Directions for this task:
When the string "Sort" appears in a line of the records, show the whole line.

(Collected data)
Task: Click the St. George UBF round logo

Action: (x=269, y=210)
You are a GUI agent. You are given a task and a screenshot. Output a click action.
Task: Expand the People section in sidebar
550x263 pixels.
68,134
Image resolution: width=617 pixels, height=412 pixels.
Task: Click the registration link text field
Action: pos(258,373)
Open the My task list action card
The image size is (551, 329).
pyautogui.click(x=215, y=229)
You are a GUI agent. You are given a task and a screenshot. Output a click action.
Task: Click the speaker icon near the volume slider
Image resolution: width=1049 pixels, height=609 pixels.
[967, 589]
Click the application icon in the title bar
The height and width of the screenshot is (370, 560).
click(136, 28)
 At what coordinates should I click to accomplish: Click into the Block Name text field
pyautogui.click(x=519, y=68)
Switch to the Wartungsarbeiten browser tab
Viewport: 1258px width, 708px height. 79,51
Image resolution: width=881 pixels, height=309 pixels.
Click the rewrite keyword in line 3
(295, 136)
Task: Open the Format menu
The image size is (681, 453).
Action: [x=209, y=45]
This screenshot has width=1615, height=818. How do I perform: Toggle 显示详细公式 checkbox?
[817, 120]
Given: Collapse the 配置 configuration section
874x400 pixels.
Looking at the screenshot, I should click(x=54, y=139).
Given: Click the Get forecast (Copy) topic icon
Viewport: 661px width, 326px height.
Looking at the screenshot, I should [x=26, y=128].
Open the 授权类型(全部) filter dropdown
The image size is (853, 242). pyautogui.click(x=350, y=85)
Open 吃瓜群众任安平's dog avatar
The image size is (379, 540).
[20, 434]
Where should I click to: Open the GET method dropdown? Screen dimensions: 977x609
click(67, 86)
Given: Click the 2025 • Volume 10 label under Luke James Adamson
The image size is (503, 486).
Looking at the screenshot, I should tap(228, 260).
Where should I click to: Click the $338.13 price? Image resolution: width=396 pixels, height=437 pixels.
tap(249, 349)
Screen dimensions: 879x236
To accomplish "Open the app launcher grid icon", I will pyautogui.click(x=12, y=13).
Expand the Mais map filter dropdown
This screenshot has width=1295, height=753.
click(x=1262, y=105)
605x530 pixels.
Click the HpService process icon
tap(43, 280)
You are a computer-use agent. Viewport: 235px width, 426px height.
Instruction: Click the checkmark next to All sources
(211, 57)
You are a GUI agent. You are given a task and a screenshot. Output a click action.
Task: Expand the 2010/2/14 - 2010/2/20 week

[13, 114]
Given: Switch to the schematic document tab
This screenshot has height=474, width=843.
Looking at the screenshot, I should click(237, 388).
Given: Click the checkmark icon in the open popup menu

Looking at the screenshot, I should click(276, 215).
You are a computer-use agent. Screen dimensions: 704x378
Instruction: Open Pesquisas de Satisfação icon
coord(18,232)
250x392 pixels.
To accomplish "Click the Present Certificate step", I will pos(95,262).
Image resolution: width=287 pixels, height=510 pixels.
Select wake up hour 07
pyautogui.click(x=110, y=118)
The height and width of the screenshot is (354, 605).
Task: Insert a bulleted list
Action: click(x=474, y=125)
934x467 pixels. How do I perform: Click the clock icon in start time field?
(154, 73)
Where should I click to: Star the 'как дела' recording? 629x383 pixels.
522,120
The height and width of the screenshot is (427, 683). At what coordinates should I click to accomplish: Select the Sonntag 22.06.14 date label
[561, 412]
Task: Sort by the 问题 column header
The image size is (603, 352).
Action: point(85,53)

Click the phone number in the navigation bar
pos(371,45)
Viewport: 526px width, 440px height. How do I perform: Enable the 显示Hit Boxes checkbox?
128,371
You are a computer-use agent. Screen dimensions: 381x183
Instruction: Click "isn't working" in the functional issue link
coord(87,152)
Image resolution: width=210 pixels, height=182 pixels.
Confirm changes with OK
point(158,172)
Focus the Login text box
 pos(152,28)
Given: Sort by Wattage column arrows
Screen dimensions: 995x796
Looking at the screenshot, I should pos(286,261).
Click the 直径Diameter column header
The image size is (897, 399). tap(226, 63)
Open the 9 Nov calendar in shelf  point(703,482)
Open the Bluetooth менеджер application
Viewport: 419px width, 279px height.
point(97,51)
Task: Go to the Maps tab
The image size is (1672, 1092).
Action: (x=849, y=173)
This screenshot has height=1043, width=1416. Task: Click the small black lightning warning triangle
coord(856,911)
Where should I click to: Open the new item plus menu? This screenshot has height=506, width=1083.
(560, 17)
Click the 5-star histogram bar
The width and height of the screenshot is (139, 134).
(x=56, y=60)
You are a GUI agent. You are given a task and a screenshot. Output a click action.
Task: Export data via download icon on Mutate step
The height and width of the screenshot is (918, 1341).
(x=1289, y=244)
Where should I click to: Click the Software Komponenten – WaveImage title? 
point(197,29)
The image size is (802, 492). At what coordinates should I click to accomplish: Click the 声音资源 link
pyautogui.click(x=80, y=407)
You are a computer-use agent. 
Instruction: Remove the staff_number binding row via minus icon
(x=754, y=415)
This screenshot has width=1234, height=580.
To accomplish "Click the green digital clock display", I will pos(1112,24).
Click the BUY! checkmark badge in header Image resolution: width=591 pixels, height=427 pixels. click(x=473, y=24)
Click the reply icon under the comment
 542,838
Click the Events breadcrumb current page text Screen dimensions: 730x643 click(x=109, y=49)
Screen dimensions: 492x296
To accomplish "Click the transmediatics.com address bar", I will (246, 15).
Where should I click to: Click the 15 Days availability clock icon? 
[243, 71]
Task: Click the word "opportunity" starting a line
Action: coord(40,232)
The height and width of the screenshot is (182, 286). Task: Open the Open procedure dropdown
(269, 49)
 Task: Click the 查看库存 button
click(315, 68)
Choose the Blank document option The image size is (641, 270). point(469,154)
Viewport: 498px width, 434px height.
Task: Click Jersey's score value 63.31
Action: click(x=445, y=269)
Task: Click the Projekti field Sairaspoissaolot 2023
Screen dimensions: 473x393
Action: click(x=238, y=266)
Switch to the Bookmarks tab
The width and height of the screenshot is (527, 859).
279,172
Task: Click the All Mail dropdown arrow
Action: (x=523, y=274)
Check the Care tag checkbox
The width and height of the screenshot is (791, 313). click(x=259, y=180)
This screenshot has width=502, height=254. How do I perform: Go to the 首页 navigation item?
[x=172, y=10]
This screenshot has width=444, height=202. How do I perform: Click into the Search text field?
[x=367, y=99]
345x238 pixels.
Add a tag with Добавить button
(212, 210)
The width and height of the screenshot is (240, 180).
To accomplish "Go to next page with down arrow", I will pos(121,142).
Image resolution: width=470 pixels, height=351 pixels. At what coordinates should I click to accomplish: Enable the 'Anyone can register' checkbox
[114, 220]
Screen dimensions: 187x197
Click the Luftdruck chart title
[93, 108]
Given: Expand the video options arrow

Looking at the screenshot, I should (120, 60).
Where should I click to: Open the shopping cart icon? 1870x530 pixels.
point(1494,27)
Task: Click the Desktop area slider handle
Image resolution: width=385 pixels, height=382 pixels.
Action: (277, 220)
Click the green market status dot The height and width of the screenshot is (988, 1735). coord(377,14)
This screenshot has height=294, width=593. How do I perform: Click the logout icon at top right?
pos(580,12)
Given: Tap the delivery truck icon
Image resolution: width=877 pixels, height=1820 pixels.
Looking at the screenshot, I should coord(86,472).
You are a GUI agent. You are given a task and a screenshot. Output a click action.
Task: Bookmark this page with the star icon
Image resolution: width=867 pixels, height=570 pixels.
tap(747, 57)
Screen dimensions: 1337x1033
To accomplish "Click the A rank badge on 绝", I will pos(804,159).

Output:
Task: Sort by the 问题 column header
Given: Sort by Wattage column arrows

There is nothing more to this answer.